Download or read book Samuel Johnson written by Lawrence Lipking and published by Harvard University Press. This book was released on 2009-07-01 with total page 396 pages. Available in PDF, EPUB and Kindle. Book excerpt: He was a servant to the public, a writer for hire. He was a hero, an author adding to the glory of his nation. But can a writer be both hack and hero? The career of Samuel Johnson, recounted here by Lawrence Lipking, proves that the two can be one. And it further proves, in its enduring interest for readers, that academic fashions today may be a bit hasty in pronouncing the "death of the author." A book about the life of an author, about how an author is made, not born, Lipking's Samuel Johnson is the story of the man as he lived--and lives--in his work. Tracing Johnson's rocky climb from anonymity to fame, in the course of which he came to stand for both the greatness of English literature and the good sense of the common reader, the book shows how this life transformed the very nature of authorship.
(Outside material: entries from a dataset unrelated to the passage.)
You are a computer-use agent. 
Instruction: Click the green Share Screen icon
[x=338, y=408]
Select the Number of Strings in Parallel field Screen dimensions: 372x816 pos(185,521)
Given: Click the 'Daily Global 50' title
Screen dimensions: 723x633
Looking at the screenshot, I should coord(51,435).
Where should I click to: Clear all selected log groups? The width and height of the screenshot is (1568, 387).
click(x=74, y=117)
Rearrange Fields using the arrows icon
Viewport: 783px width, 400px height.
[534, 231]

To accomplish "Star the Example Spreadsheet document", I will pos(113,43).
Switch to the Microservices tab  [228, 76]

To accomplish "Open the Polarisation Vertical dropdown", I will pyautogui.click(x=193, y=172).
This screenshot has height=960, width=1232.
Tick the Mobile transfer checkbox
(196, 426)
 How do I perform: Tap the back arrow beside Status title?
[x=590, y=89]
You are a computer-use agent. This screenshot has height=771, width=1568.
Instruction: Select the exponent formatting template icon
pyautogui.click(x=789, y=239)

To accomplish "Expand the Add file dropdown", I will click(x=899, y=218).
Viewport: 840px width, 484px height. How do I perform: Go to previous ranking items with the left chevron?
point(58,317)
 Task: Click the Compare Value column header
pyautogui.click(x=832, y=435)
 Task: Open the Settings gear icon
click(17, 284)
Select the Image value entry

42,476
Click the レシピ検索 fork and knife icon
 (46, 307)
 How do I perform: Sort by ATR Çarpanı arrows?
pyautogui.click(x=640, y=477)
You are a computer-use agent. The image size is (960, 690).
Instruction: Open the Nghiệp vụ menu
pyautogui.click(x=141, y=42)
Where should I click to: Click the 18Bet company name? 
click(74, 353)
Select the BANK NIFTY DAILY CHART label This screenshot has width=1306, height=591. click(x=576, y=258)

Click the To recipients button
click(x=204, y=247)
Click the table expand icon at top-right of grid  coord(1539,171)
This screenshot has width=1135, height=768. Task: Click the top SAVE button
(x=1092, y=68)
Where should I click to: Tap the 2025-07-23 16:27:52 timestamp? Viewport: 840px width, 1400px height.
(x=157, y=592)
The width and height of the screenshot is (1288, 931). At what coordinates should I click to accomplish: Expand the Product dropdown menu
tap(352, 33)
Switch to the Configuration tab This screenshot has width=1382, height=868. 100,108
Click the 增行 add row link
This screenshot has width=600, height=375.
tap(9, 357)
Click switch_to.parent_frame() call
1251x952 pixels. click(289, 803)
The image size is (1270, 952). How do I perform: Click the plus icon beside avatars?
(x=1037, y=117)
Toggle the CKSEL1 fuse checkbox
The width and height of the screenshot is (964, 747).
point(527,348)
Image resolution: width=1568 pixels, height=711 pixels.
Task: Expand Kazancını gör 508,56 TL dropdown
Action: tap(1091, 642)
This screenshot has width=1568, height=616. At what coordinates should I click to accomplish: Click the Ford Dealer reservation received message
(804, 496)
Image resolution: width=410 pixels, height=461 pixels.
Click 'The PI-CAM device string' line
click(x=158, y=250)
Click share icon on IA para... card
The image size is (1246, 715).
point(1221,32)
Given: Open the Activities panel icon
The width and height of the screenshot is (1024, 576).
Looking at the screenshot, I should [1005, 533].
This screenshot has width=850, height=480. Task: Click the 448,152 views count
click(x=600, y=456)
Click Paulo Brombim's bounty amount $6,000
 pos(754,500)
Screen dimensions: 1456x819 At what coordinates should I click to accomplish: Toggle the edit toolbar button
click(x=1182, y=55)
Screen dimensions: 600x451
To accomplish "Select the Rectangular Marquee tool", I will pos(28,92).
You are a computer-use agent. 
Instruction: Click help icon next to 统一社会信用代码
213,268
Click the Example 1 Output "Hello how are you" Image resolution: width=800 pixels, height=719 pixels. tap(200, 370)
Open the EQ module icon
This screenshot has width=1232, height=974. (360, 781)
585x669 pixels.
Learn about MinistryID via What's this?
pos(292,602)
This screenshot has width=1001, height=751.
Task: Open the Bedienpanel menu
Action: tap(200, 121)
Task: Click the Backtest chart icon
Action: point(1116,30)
Beginning with the defiant letter to Chesterfield that made Johnson a celebrity, Samuel Johnson offers fresh readings of all the writer's major works, viewed through the lens of two ongoing preoccupations: the urge to do great deeds--and the sense that bold expectations are doomed to disappointment. Johnson steers between the twin perils of ambition and despondency. Mounting a challenge to the emerging industry that glorified and capitalized on Shakespeare, he stresses instead the playwright's power to cure the illusions of everyday life. All Johnson's works reveal his extraordinary sympathy with ordinary people. In his groundbreaking Dictionary, in his poems and essays, and in The Lives of the English Poets, we see Johnson becoming the key figure in the culture of literacy that reaches from his day to our own.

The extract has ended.